What you have to do –
The records below are to be duplicated character for character.

Start of Dataset records

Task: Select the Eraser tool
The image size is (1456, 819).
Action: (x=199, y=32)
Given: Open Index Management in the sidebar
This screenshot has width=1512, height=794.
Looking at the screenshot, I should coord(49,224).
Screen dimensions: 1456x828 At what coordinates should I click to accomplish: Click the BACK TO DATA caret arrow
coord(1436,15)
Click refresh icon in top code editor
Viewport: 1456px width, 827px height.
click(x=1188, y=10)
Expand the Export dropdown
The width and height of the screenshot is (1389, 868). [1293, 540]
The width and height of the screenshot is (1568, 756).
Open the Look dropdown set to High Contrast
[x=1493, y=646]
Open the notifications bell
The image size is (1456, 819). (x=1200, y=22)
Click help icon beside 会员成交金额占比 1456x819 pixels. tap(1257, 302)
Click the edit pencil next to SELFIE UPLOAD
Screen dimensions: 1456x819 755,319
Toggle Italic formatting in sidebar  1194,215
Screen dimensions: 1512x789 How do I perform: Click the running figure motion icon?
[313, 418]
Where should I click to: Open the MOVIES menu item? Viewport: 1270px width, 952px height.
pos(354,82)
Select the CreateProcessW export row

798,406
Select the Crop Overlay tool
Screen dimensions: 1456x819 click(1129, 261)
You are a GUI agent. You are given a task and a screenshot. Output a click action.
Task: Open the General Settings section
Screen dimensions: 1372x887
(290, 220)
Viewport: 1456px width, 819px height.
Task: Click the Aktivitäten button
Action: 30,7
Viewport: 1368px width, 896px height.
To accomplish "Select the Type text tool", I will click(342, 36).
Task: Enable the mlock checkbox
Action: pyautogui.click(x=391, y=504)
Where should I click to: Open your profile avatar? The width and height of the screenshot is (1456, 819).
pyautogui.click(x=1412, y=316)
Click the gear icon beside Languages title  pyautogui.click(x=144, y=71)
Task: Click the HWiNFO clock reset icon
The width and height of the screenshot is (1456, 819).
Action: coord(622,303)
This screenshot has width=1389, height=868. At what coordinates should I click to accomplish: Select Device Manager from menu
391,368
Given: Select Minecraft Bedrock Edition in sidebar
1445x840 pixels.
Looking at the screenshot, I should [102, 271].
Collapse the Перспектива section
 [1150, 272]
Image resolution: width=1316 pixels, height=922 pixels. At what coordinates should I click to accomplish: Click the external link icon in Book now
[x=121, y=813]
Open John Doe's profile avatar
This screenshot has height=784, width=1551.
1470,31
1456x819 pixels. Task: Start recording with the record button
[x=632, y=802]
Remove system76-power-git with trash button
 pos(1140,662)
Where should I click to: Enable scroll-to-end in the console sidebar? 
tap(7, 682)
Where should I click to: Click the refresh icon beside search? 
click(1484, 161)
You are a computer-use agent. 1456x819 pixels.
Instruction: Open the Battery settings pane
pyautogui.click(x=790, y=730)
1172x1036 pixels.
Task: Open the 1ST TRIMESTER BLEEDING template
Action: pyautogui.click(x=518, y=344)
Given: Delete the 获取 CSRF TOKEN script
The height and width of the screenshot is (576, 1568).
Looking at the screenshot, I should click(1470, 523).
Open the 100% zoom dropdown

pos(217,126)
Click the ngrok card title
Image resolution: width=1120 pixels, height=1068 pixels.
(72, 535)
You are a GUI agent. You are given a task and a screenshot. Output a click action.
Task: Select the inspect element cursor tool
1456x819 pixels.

End of Dataset records

Problem solution –
Task: Select the Eraser tool
The image size is (1456, 819).
Action: (x=199, y=32)
Given: Open Index Management in the sidebar
This screenshot has width=1512, height=794.
Looking at the screenshot, I should coord(49,224).
Screen dimensions: 1456x828 At what coordinates should I click to accomplish: Click the BACK TO DATA caret arrow
coord(1436,15)
Click refresh icon in top code editor
Viewport: 1456px width, 827px height.
click(x=1188, y=10)
Expand the Export dropdown
The width and height of the screenshot is (1389, 868). [1293, 540]
The width and height of the screenshot is (1568, 756).
Open the Look dropdown set to High Contrast
[x=1493, y=646]
Open the notifications bell
The image size is (1456, 819). (x=1200, y=22)
Click help icon beside 会员成交金额占比 1456x819 pixels. tap(1257, 302)
Click the edit pencil next to SELFIE UPLOAD
Screen dimensions: 1456x819 755,319
Toggle Italic formatting in sidebar  1194,215
Screen dimensions: 1512x789 How do I perform: Click the running figure motion icon?
[313, 418]
Where should I click to: Open the MOVIES menu item? Viewport: 1270px width, 952px height.
pos(354,82)
Select the CreateProcessW export row

798,406
Select the Crop Overlay tool
Screen dimensions: 1456x819 click(1129, 261)
You are a GUI agent. You are given a task and a screenshot. Output a click action.
Task: Open the General Settings section
Screen dimensions: 1372x887
(290, 220)
Viewport: 1456px width, 819px height.
Task: Click the Aktivitäten button
Action: 30,7
Viewport: 1368px width, 896px height.
To accomplish "Select the Type text tool", I will click(342, 36).
Task: Enable the mlock checkbox
Action: pyautogui.click(x=391, y=504)
Where should I click to: Open your profile avatar? The width and height of the screenshot is (1456, 819).
pyautogui.click(x=1412, y=316)
Click the gear icon beside Languages title  pyautogui.click(x=144, y=71)
Task: Click the HWiNFO clock reset icon
The width and height of the screenshot is (1456, 819).
Action: coord(622,303)
This screenshot has width=1389, height=868. At what coordinates should I click to accomplish: Select Device Manager from menu
391,368
Given: Select Minecraft Bedrock Edition in sidebar
1445x840 pixels.
Looking at the screenshot, I should [102, 271].
Collapse the Перспектива section
 [1150, 272]
Image resolution: width=1316 pixels, height=922 pixels. At what coordinates should I click to accomplish: Click the external link icon in Book now
[x=121, y=813]
Open John Doe's profile avatar
This screenshot has height=784, width=1551.
1470,31
1456x819 pixels. Task: Start recording with the record button
[x=632, y=802]
Remove system76-power-git with trash button
 pos(1140,662)
Where should I click to: Enable scroll-to-end in the console sidebar? 
tap(7, 682)
Where should I click to: Click the refresh icon beside search? 
click(1484, 161)
You are a computer-use agent. 1456x819 pixels.
Instruction: Open the Battery settings pane
pyautogui.click(x=790, y=730)
1172x1036 pixels.
Task: Open the 1ST TRIMESTER BLEEDING template
Action: pyautogui.click(x=518, y=344)
Given: Delete the 获取 CSRF TOKEN script
The height and width of the screenshot is (576, 1568).
Looking at the screenshot, I should click(1470, 523).
Open the 100% zoom dropdown

pos(217,126)
Click the ngrok card title
Image resolution: width=1120 pixels, height=1068 pixels.
(72, 535)
You are a GUI agent. You are given a task and a screenshot. Output a click action.
Task: Select the inspect element cursor tool
1456x819 pixels.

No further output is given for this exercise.